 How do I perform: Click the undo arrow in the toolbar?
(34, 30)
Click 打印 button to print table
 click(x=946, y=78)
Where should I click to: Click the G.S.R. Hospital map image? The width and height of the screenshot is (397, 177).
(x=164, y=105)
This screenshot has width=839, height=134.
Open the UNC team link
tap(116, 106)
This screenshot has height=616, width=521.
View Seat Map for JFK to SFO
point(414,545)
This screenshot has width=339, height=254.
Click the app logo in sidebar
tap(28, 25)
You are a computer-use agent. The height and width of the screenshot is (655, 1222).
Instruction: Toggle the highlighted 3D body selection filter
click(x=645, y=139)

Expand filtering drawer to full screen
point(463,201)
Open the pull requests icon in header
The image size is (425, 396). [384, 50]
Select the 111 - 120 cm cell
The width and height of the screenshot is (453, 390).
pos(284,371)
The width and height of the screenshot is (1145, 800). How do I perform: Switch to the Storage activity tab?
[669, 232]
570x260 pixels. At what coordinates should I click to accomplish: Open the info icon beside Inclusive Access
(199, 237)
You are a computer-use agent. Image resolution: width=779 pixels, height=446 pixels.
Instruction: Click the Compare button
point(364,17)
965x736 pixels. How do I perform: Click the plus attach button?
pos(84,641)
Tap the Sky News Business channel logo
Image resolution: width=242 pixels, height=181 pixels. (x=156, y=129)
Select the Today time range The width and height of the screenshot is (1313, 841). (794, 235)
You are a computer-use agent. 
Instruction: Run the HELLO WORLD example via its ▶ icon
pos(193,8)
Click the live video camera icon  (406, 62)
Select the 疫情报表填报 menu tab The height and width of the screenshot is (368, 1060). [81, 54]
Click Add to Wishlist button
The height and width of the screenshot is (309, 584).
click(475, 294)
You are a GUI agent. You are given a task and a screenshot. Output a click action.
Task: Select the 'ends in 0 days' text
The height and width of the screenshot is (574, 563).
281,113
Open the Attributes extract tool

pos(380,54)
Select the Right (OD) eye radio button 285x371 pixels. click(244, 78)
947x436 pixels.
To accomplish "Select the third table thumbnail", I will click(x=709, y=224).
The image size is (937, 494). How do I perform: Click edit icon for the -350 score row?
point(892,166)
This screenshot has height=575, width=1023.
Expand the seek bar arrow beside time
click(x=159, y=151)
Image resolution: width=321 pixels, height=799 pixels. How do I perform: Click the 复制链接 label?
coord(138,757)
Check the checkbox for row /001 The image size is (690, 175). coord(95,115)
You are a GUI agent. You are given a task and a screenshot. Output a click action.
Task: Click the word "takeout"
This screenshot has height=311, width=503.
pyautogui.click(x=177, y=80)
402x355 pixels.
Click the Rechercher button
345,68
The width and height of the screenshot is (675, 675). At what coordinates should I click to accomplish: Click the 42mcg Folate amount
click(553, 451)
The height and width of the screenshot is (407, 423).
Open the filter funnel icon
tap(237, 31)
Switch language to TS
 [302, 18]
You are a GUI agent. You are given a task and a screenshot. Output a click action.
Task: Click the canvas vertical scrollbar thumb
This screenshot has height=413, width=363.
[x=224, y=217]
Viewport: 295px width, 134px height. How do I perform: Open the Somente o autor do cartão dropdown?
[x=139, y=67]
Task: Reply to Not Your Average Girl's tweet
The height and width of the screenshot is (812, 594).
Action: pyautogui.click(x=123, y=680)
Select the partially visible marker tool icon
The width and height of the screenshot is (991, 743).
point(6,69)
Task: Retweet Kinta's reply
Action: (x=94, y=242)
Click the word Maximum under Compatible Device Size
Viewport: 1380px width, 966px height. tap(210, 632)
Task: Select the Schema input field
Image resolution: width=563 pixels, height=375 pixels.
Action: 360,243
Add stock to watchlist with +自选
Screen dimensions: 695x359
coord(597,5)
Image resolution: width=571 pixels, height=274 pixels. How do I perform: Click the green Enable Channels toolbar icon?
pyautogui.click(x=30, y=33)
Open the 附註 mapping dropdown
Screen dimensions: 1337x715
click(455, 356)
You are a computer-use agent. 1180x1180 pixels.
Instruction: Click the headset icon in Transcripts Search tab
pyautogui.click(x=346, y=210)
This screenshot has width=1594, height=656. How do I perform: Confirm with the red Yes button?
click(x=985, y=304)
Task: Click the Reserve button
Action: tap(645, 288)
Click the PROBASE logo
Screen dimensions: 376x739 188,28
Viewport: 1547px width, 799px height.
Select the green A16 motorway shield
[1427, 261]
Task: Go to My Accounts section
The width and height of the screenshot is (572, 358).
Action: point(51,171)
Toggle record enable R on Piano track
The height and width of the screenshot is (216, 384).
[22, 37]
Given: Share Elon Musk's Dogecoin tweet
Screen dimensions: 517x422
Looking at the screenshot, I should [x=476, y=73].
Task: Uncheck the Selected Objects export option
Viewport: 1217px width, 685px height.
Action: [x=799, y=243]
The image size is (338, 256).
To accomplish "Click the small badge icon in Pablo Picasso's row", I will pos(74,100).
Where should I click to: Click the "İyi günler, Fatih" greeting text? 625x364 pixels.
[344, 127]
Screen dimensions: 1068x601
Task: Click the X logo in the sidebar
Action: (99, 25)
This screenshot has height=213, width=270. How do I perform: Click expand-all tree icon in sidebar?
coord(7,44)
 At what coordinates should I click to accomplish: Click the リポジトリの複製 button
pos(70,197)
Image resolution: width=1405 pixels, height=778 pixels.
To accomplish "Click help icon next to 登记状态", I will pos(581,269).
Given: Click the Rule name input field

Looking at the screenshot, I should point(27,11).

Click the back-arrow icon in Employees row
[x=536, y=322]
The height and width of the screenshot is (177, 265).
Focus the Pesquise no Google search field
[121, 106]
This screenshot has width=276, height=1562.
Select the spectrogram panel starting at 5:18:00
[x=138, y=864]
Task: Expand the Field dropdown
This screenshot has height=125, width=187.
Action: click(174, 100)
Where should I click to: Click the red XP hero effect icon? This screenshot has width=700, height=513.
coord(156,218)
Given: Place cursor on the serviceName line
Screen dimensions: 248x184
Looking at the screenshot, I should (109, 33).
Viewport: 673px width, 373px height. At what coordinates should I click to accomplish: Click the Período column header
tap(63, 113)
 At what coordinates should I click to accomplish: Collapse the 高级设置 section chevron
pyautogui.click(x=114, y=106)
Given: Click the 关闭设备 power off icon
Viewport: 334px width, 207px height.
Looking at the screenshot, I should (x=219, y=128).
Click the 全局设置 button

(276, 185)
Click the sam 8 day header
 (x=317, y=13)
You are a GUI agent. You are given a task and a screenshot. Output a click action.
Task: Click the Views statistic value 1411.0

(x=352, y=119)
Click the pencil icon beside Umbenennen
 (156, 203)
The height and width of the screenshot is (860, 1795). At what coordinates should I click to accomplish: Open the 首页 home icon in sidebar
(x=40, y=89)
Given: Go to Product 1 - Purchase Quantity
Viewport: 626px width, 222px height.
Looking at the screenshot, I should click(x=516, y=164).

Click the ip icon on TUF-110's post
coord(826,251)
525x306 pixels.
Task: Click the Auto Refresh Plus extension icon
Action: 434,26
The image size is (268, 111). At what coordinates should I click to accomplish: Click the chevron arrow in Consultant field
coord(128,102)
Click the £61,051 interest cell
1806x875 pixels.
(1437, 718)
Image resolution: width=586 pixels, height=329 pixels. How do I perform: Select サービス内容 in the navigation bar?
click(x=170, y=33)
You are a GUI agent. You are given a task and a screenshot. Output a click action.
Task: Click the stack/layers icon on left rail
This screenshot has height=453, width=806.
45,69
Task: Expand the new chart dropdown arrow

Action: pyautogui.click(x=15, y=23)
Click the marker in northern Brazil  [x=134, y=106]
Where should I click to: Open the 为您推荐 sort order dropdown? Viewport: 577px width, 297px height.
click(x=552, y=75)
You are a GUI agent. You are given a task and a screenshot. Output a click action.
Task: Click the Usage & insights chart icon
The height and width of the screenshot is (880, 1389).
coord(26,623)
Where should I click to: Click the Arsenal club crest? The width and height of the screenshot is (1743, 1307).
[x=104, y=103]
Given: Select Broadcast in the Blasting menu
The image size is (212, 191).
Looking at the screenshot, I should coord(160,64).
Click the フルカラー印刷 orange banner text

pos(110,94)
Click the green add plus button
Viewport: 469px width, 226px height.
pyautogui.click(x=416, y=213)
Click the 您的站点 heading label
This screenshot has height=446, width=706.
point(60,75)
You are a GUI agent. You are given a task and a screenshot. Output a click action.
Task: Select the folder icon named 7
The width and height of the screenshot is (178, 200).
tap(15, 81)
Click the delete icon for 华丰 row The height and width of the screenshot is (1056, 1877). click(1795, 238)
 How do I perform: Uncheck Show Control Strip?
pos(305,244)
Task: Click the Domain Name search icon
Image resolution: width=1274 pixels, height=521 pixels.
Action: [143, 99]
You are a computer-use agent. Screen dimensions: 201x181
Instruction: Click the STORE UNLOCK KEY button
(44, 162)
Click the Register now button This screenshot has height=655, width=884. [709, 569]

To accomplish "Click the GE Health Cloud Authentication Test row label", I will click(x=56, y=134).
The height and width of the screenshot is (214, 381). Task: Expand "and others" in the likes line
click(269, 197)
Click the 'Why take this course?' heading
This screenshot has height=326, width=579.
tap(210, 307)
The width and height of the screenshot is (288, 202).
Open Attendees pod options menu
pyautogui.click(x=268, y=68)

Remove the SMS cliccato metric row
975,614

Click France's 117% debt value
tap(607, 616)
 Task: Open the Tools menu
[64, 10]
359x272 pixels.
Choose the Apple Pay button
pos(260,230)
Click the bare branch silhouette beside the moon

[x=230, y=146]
--- --- ---
Activity - Extract the lines of the preceding material that run from the line with "This screenshot has width=1594, height=656." through the line with "This screenshot has width=276, height=1562.", inclusive, reproducing them exactly and adding nothing.

Your solution -
This screenshot has width=1594, height=656. How do I perform: Confirm with the red Yes button?
click(x=985, y=304)
Task: Click the Reserve button
Action: tap(645, 288)
Click the PROBASE logo
Screen dimensions: 376x739 188,28
Viewport: 1547px width, 799px height.
Select the green A16 motorway shield
[1427, 261]
Task: Go to My Accounts section
The width and height of the screenshot is (572, 358).
Action: point(51,171)
Toggle record enable R on Piano track
The height and width of the screenshot is (216, 384).
[22, 37]
Given: Share Elon Musk's Dogecoin tweet
Screen dimensions: 517x422
Looking at the screenshot, I should [x=476, y=73].
Task: Uncheck the Selected Objects export option
Viewport: 1217px width, 685px height.
Action: [x=799, y=243]
The image size is (338, 256).
To accomplish "Click the small badge icon in Pablo Picasso's row", I will pos(74,100).
Where should I click to: Click the "İyi günler, Fatih" greeting text? 625x364 pixels.
[344, 127]
Screen dimensions: 1068x601
Task: Click the X logo in the sidebar
Action: (99, 25)
This screenshot has height=213, width=270. How do I perform: Click expand-all tree icon in sidebar?
coord(7,44)
 At what coordinates should I click to accomplish: Click the リポジトリの複製 button
pos(70,197)
Image resolution: width=1405 pixels, height=778 pixels.
To accomplish "Click help icon next to 登记状态", I will pos(581,269).
Given: Click the Rule name input field

Looking at the screenshot, I should point(27,11).

Click the back-arrow icon in Employees row
[x=536, y=322]
The height and width of the screenshot is (177, 265).
Focus the Pesquise no Google search field
[121, 106]
This screenshot has width=276, height=1562.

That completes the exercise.